Dans cette alliance, nous devons rencontrer l’Islam populaire dans la vision de fraternité universelle de François et de ceux qui, dans le sunnisme (Ahamad al Tayyib, d’Al-Azhar) et dans le chiisme (Al Sistani), ont perçu la nécessité d’une réforme humaniste de l’Islam, d’un retour aux origines, d’un dialogue égal avec le christianisme.
C’est sur ce terrain que nous essayons, également en tant que communauté Via Gaggio, de travailler. Nous le faisons parce que nous sommes poussés par la vie des adolescents qui sont venus vivre avec nous, d’Égypte et des pays arabes. Nous développons un dialogue qui n’a aucune intention hégémonique.
Les étapes les plus significatives pour lesquelles la proposition de la Fraternité universelle s’est développée ont été pour le Pape François le voyage en Égypte en 2017, le Document sur la fraternité humaine pour la paix mondiale et la coexistence commune (Abu Dhabi, 2019), l’encyclique Frères tous (2020) et le voyage en Irak (en 2021).
Voici comment le document d’Abu Dhabi indique le thème de la citoyenneté : “Le concept de citoyenneté est fondé sur l’égalité des droits et des devoirs à l’ombre de laquelle tous jouissent de la justice.
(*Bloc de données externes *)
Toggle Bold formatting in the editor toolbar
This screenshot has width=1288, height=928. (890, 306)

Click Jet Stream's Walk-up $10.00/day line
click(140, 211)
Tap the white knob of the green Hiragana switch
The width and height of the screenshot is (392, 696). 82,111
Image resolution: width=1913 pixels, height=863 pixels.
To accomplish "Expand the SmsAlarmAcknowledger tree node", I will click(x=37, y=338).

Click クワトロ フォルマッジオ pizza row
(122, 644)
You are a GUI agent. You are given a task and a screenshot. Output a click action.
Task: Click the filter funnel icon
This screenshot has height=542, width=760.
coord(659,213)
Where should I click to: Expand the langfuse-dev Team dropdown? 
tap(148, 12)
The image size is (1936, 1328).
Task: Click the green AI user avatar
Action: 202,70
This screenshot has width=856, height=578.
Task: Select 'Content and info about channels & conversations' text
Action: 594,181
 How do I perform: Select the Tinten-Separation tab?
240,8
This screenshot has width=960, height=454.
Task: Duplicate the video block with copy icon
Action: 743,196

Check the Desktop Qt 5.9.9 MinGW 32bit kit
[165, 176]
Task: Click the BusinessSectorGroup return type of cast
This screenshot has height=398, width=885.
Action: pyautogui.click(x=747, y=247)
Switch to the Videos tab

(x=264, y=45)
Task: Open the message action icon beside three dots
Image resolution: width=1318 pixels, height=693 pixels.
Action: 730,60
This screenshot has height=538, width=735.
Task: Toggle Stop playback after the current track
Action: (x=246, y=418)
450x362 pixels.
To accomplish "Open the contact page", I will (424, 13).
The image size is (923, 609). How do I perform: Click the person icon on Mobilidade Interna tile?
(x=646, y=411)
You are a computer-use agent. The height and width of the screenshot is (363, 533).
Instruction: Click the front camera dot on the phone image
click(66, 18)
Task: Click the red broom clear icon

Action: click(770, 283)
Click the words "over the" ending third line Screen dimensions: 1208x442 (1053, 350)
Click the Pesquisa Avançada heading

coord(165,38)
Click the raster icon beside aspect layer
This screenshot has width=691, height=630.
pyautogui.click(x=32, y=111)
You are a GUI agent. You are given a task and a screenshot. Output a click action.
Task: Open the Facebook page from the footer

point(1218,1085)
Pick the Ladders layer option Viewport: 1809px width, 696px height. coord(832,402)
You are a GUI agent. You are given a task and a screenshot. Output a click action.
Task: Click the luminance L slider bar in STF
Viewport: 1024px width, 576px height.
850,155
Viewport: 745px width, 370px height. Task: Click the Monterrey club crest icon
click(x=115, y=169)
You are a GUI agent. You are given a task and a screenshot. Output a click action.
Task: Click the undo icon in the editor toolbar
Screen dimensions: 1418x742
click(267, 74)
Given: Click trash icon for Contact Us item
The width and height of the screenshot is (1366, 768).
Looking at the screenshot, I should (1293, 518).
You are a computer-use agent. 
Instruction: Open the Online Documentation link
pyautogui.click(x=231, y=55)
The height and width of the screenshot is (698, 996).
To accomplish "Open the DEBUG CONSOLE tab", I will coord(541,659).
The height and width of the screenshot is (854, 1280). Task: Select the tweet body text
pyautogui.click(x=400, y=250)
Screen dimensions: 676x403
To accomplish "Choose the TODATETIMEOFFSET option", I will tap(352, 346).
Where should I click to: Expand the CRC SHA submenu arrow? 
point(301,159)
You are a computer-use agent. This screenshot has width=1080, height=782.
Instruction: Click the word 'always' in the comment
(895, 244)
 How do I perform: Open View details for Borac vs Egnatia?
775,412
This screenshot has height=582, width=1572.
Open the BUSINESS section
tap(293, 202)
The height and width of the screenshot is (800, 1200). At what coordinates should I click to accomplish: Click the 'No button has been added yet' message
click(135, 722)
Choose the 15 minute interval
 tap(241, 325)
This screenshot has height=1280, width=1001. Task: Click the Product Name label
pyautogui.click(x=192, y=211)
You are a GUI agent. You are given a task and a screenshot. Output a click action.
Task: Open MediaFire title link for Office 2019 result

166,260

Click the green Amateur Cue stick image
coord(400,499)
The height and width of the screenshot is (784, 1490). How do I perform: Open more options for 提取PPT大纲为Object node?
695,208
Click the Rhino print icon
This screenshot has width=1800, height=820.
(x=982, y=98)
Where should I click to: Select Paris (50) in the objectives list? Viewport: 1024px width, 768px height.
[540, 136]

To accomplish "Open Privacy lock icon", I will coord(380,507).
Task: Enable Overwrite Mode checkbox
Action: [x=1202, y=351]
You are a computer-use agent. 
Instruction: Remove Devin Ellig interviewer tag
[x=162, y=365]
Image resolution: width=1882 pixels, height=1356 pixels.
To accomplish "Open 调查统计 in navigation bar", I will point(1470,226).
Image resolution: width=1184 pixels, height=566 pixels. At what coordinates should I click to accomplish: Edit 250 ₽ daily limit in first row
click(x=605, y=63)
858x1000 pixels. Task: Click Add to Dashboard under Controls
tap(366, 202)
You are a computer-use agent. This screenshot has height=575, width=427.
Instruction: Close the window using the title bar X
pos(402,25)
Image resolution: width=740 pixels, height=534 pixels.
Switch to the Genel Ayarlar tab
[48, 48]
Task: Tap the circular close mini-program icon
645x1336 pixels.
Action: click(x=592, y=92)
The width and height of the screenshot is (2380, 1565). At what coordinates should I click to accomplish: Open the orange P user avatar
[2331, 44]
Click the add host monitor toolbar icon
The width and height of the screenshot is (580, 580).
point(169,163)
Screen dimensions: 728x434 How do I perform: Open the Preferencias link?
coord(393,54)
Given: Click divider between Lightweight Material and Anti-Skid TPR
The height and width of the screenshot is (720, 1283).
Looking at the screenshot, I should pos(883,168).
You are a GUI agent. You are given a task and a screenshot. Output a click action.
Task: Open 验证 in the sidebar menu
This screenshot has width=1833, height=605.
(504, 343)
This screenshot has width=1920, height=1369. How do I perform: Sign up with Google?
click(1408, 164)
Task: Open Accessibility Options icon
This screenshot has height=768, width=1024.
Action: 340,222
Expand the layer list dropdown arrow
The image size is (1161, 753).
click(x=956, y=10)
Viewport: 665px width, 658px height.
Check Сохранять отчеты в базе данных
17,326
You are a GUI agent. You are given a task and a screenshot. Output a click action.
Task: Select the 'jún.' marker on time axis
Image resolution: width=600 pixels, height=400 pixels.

C’est pourquoi il est nécessaire de s’efforcer d’établir dans nos sociétés le concept de pleine citoyenneté et de renoncer à l’utilisation discriminatoire du terme “minorités”, qui porte en lui les germes d’un sentiment d’isolement ou d’infériorité ; il ouvre la voie à l’hostilité et à la discorde et prive certains citoyens de leurs acquis et de leurs droits religieux en les discriminant”.
Cet accord fait vivre de nombreux groupes et nous pensons que c’est la vocation des communautés humaines et religieuses.
Comment vivre cette période ?
Je propose un exemple qui vient du ciel, tiré d’un article du quotidien La Stampa di Torino du 8 août 2022 d’Eva Giovannini intitulé : Come in cielo così in terra.
Levons les yeux et apprenons d’elle, d’eux, de ces deux êtres humains qui, en présence du vide cosmique, ont travaillé côte à côte pendant plus de sept heures, en faisant abstraction du fait qu’ils étaient russe, lui, Oleg Artemev, et européen, elle, Samantha Cristoforetti. La « sortie dans l’espace » que nous avons regardée avec admiration il y a quelques jours – le 21 juillet – est bien plus qu’un énorme exploit technologique. C’est actuellement la frontière la plus avancée de la diplomatie.
Réfléchissons un instant à ce qui se passe là-bas, à une altitude de 400 km, et dans quel contexte géopolitique. Alors que sur Terre, la Russie envahit l’Ukraine dans la guerre la plus sanglante du siècle, sur la station spatiale internationale, un équipage composé de trois Russes, trois Américains et un Européen, doit relever le défi le plus compliqué de ces trente dernières années : coexister, cohabiter, coopérer malgré tout.
Bien sûr, la guerre sur Terre a eu un impact direct sur de nombreux aspects – jusqu’à l’annonce du retrait des Russes de l’Iss en 2024, après 30 ans de coopération entre pas moins de 15 pays. Mais le groupe travaille.
La question posée par le cardinal Martini revient également pour l’Europe : comment pouvons-nous vivre sur les mêmes territoires en tant que personnes différentes sans nous entretuer, en nous tolérant peut-être, mais cela ne suffit pas, nous devons nous fermenter mutuellement.
Pour nous fermenter, nous devons trouver des espaces et des gestes communs, donner de l’espace pour écouter la parole de l’autre, générer de la confiance dans la vie quotidienne, oser la paix.